Entries from a dataset →
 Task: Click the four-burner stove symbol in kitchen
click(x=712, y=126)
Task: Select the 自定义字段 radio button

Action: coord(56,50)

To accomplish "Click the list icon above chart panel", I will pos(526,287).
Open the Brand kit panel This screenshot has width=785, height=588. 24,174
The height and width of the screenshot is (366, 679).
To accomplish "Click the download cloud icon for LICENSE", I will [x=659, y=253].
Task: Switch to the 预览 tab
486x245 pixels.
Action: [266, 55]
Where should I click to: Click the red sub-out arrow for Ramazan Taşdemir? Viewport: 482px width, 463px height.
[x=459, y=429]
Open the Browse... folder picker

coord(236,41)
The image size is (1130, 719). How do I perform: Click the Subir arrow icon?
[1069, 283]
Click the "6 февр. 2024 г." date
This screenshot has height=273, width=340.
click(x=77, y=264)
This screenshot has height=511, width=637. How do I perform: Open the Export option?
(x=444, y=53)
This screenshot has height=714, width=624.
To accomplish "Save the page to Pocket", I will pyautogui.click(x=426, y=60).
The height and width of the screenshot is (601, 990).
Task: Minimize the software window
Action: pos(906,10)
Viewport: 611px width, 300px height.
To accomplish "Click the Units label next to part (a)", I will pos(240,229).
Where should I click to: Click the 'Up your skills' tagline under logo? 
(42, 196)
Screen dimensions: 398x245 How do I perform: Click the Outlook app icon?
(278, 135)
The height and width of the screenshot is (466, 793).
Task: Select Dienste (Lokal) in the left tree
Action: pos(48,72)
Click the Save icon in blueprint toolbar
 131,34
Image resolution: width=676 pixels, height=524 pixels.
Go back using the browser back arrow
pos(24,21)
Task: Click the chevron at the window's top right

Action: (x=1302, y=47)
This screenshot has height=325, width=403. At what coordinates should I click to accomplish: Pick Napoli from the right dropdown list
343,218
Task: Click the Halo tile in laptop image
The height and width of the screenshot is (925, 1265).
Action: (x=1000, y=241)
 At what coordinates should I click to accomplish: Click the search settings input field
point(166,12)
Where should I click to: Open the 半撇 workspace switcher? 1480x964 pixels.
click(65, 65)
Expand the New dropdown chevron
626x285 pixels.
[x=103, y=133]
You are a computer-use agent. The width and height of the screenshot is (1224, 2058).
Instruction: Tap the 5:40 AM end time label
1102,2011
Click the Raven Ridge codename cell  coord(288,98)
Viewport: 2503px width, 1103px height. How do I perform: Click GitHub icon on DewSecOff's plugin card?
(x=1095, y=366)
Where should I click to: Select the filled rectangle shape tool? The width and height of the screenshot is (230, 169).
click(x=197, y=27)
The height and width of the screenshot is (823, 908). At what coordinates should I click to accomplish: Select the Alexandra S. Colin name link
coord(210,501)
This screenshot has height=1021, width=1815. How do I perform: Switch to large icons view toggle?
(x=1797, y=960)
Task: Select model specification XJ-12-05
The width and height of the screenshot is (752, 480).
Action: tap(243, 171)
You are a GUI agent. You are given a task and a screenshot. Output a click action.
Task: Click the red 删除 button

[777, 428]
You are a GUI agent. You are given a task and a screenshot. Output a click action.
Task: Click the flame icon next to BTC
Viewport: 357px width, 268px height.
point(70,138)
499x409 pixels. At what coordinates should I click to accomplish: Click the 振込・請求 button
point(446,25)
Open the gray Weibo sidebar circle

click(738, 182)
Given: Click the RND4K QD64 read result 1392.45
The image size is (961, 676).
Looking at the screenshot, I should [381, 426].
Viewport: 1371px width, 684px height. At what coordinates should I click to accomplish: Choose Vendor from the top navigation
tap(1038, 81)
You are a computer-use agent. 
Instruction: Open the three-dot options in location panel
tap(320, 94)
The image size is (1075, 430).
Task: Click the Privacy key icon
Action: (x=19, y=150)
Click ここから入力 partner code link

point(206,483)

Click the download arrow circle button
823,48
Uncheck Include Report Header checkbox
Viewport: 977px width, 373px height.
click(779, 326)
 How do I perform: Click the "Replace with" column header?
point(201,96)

Requirement →
Reproduce every item above, substituting "Display area" for each occurrence of "Viewport" and leaving everything else untouched.

Correct response →
 Task: Click the four-burner stove symbol in kitchen
click(x=712, y=126)
Task: Select the 自定义字段 radio button

Action: coord(56,50)

To accomplish "Click the list icon above chart panel", I will pos(526,287).
Open the Brand kit panel This screenshot has width=785, height=588. 24,174
The height and width of the screenshot is (366, 679).
To accomplish "Click the download cloud icon for LICENSE", I will [x=659, y=253].
Task: Switch to the 预览 tab
486x245 pixels.
Action: [266, 55]
Where should I click to: Click the red sub-out arrow for Ramazan Taşdemir? Display area: 482px width, 463px height.
[x=459, y=429]
Open the Browse... folder picker

coord(236,41)
The image size is (1130, 719). How do I perform: Click the Subir arrow icon?
[1069, 283]
Click the "6 февр. 2024 г." date
This screenshot has height=273, width=340.
click(x=77, y=264)
This screenshot has height=511, width=637. How do I perform: Open the Export option?
(x=444, y=53)
This screenshot has height=714, width=624.
To accomplish "Save the page to Pocket", I will pyautogui.click(x=426, y=60).
The height and width of the screenshot is (601, 990).
Task: Minimize the software window
Action: pos(906,10)
Display area: 611px width, 300px height.
To accomplish "Click the Units label next to part (a)", I will pos(240,229).
Where should I click to: Click the 'Up your skills' tagline under logo? 
(42, 196)
Screen dimensions: 398x245 How do I perform: Click the Outlook app icon?
(278, 135)
The height and width of the screenshot is (466, 793).
Task: Select Dienste (Lokal) in the left tree
Action: pos(48,72)
Click the Save icon in blueprint toolbar
 131,34
Image resolution: width=676 pixels, height=524 pixels.
Go back using the browser back arrow
pos(24,21)
Task: Click the chevron at the window's top right

Action: (x=1302, y=47)
This screenshot has height=325, width=403. At what coordinates should I click to accomplish: Pick Napoli from the right dropdown list
343,218
Task: Click the Halo tile in laptop image
The height and width of the screenshot is (925, 1265).
Action: (x=1000, y=241)
 At what coordinates should I click to accomplish: Click the search settings input field
point(166,12)
Where should I click to: Open the 半撇 workspace switcher? 1480x964 pixels.
click(65, 65)
Expand the New dropdown chevron
626x285 pixels.
[x=103, y=133]
You are a computer-use agent. The width and height of the screenshot is (1224, 2058).
Instruction: Tap the 5:40 AM end time label
1102,2011
Click the Raven Ridge codename cell  coord(288,98)
Display area: 2503px width, 1103px height. How do I perform: Click GitHub icon on DewSecOff's plugin card?
(x=1095, y=366)
Where should I click to: Select the filled rectangle shape tool? The width and height of the screenshot is (230, 169).
click(x=197, y=27)
The height and width of the screenshot is (823, 908). At what coordinates should I click to accomplish: Select the Alexandra S. Colin name link
coord(210,501)
This screenshot has height=1021, width=1815. How do I perform: Switch to large icons view toggle?
(x=1797, y=960)
Task: Select model specification XJ-12-05
The width and height of the screenshot is (752, 480).
Action: tap(243, 171)
You are a GUI agent. You are given a task and a screenshot. Output a click action.
Task: Click the red 删除 button

[777, 428]
You are a GUI agent. You are given a task and a screenshot. Output a click action.
Task: Click the flame icon next to BTC
Display area: 357px width, 268px height.
point(70,138)
499x409 pixels. At what coordinates should I click to accomplish: Click the 振込・請求 button
point(446,25)
Open the gray Weibo sidebar circle

click(738, 182)
Given: Click the RND4K QD64 read result 1392.45
The image size is (961, 676).
Looking at the screenshot, I should [381, 426].
Display area: 1371px width, 684px height. At what coordinates should I click to accomplish: Choose Vendor from the top navigation
tap(1038, 81)
You are a computer-use agent. 
Instruction: Open the three-dot options in location panel
tap(320, 94)
The image size is (1075, 430).
Task: Click the Privacy key icon
Action: (x=19, y=150)
Click ここから入力 partner code link

point(206,483)

Click the download arrow circle button
823,48
Uncheck Include Report Header checkbox
Display area: 977px width, 373px height.
click(779, 326)
 How do I perform: Click the "Replace with" column header?
point(201,96)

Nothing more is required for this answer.